» **RECORDS SHOWN**

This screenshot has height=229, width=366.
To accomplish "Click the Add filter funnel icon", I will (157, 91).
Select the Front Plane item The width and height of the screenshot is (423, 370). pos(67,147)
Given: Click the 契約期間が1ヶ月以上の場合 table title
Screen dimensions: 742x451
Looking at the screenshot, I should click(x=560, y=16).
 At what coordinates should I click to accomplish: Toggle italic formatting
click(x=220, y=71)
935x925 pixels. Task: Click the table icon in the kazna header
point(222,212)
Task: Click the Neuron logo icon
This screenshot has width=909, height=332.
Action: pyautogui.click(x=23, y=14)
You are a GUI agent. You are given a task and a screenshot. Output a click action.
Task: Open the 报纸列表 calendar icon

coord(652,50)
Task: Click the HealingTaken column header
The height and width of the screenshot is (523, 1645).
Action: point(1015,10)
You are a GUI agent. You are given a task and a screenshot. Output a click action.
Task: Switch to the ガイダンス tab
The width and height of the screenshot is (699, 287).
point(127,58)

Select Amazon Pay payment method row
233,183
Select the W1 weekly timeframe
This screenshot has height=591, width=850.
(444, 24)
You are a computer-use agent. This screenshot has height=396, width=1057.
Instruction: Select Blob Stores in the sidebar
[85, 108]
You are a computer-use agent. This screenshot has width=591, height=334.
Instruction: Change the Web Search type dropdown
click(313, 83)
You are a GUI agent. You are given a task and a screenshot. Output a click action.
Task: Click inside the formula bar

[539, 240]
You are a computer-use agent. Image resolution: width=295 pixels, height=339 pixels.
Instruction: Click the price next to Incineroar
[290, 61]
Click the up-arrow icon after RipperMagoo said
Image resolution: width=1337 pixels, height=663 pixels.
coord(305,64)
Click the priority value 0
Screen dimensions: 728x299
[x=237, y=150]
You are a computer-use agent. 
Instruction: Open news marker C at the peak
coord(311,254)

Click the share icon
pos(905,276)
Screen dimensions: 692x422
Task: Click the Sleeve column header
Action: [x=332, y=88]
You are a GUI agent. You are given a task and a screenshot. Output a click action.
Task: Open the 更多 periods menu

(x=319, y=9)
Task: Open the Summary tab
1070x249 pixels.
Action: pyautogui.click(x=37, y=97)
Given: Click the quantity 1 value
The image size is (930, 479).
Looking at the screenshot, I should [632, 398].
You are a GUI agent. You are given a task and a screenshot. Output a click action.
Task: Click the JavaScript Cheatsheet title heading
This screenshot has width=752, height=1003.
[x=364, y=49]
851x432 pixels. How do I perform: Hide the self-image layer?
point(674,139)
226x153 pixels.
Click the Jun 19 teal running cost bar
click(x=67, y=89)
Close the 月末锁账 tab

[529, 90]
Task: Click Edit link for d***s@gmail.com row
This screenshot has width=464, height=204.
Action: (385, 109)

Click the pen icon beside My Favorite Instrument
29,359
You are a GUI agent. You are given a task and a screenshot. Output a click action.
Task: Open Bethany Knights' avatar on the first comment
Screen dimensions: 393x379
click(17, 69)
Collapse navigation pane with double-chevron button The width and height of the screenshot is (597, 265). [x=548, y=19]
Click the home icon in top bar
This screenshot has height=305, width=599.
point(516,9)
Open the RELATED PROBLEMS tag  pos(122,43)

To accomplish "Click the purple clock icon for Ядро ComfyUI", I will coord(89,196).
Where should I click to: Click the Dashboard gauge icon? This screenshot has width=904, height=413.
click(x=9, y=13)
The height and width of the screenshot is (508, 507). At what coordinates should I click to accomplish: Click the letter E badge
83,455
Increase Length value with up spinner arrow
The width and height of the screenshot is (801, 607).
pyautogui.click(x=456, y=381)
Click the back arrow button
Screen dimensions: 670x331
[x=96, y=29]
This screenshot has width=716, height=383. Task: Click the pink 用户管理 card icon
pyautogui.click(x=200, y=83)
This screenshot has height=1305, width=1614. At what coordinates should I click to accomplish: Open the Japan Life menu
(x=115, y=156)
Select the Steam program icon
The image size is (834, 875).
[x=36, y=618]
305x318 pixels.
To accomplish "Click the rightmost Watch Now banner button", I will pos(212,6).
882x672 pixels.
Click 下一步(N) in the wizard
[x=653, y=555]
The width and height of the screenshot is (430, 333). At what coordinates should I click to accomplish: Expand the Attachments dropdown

» **EXERCISE OBJECTIVE**
Repeat the listing above in full, exactly as given.

» **RESULT**
This screenshot has height=229, width=366.
To accomplish "Click the Add filter funnel icon", I will (157, 91).
Select the Front Plane item The width and height of the screenshot is (423, 370). pos(67,147)
Given: Click the 契約期間が1ヶ月以上の場合 table title
Screen dimensions: 742x451
Looking at the screenshot, I should click(x=560, y=16).
 At what coordinates should I click to accomplish: Toggle italic formatting
click(x=220, y=71)
935x925 pixels. Task: Click the table icon in the kazna header
point(222,212)
Task: Click the Neuron logo icon
This screenshot has width=909, height=332.
Action: pyautogui.click(x=23, y=14)
You are a GUI agent. You are given a task and a screenshot. Output a click action.
Task: Open the 报纸列表 calendar icon

coord(652,50)
Task: Click the HealingTaken column header
The height and width of the screenshot is (523, 1645).
Action: point(1015,10)
You are a GUI agent. You are given a task and a screenshot. Output a click action.
Task: Switch to the ガイダンス tab
The width and height of the screenshot is (699, 287).
point(127,58)

Select Amazon Pay payment method row
233,183
Select the W1 weekly timeframe
This screenshot has height=591, width=850.
(444, 24)
You are a computer-use agent. This screenshot has height=396, width=1057.
Instruction: Select Blob Stores in the sidebar
[85, 108]
You are a computer-use agent. This screenshot has width=591, height=334.
Instruction: Change the Web Search type dropdown
click(313, 83)
You are a GUI agent. You are given a task and a screenshot. Output a click action.
Task: Click inside the formula bar

[539, 240]
You are a computer-use agent. Image resolution: width=295 pixels, height=339 pixels.
Instruction: Click the price next to Incineroar
[290, 61]
Click the up-arrow icon after RipperMagoo said
Image resolution: width=1337 pixels, height=663 pixels.
coord(305,64)
Click the priority value 0
Screen dimensions: 728x299
[x=237, y=150]
You are a computer-use agent. 
Instruction: Open news marker C at the peak
coord(311,254)

Click the share icon
pos(905,276)
Screen dimensions: 692x422
Task: Click the Sleeve column header
Action: [x=332, y=88]
You are a GUI agent. You are given a task and a screenshot. Output a click action.
Task: Open the 更多 periods menu

(x=319, y=9)
Task: Open the Summary tab
1070x249 pixels.
Action: pyautogui.click(x=37, y=97)
Given: Click the quantity 1 value
The image size is (930, 479).
Looking at the screenshot, I should [632, 398].
You are a GUI agent. You are given a task and a screenshot. Output a click action.
Task: Click the JavaScript Cheatsheet title heading
This screenshot has width=752, height=1003.
[x=364, y=49]
851x432 pixels. How do I perform: Hide the self-image layer?
point(674,139)
226x153 pixels.
Click the Jun 19 teal running cost bar
click(x=67, y=89)
Close the 月末锁账 tab

[529, 90]
Task: Click Edit link for d***s@gmail.com row
This screenshot has width=464, height=204.
Action: (385, 109)

Click the pen icon beside My Favorite Instrument
29,359
You are a GUI agent. You are given a task and a screenshot. Output a click action.
Task: Open Bethany Knights' avatar on the first comment
Screen dimensions: 393x379
click(17, 69)
Collapse navigation pane with double-chevron button The width and height of the screenshot is (597, 265). [x=548, y=19]
Click the home icon in top bar
This screenshot has height=305, width=599.
point(516,9)
Open the RELATED PROBLEMS tag  pos(122,43)

To accomplish "Click the purple clock icon for Ядро ComfyUI", I will coord(89,196).
Where should I click to: Click the Dashboard gauge icon? This screenshot has width=904, height=413.
click(x=9, y=13)
The height and width of the screenshot is (508, 507). At what coordinates should I click to accomplish: Click the letter E badge
83,455
Increase Length value with up spinner arrow
The width and height of the screenshot is (801, 607).
pyautogui.click(x=456, y=381)
Click the back arrow button
Screen dimensions: 670x331
[x=96, y=29]
This screenshot has width=716, height=383. Task: Click the pink 用户管理 card icon
pyautogui.click(x=200, y=83)
This screenshot has height=1305, width=1614. At what coordinates should I click to accomplish: Open the Japan Life menu
(x=115, y=156)
Select the Steam program icon
The image size is (834, 875).
[x=36, y=618]
305x318 pixels.
To accomplish "Click the rightmost Watch Now banner button", I will pos(212,6).
882x672 pixels.
Click 下一步(N) in the wizard
[x=653, y=555]
The width and height of the screenshot is (430, 333). At what coordinates should I click to accomplish: Expand the Attachments dropdown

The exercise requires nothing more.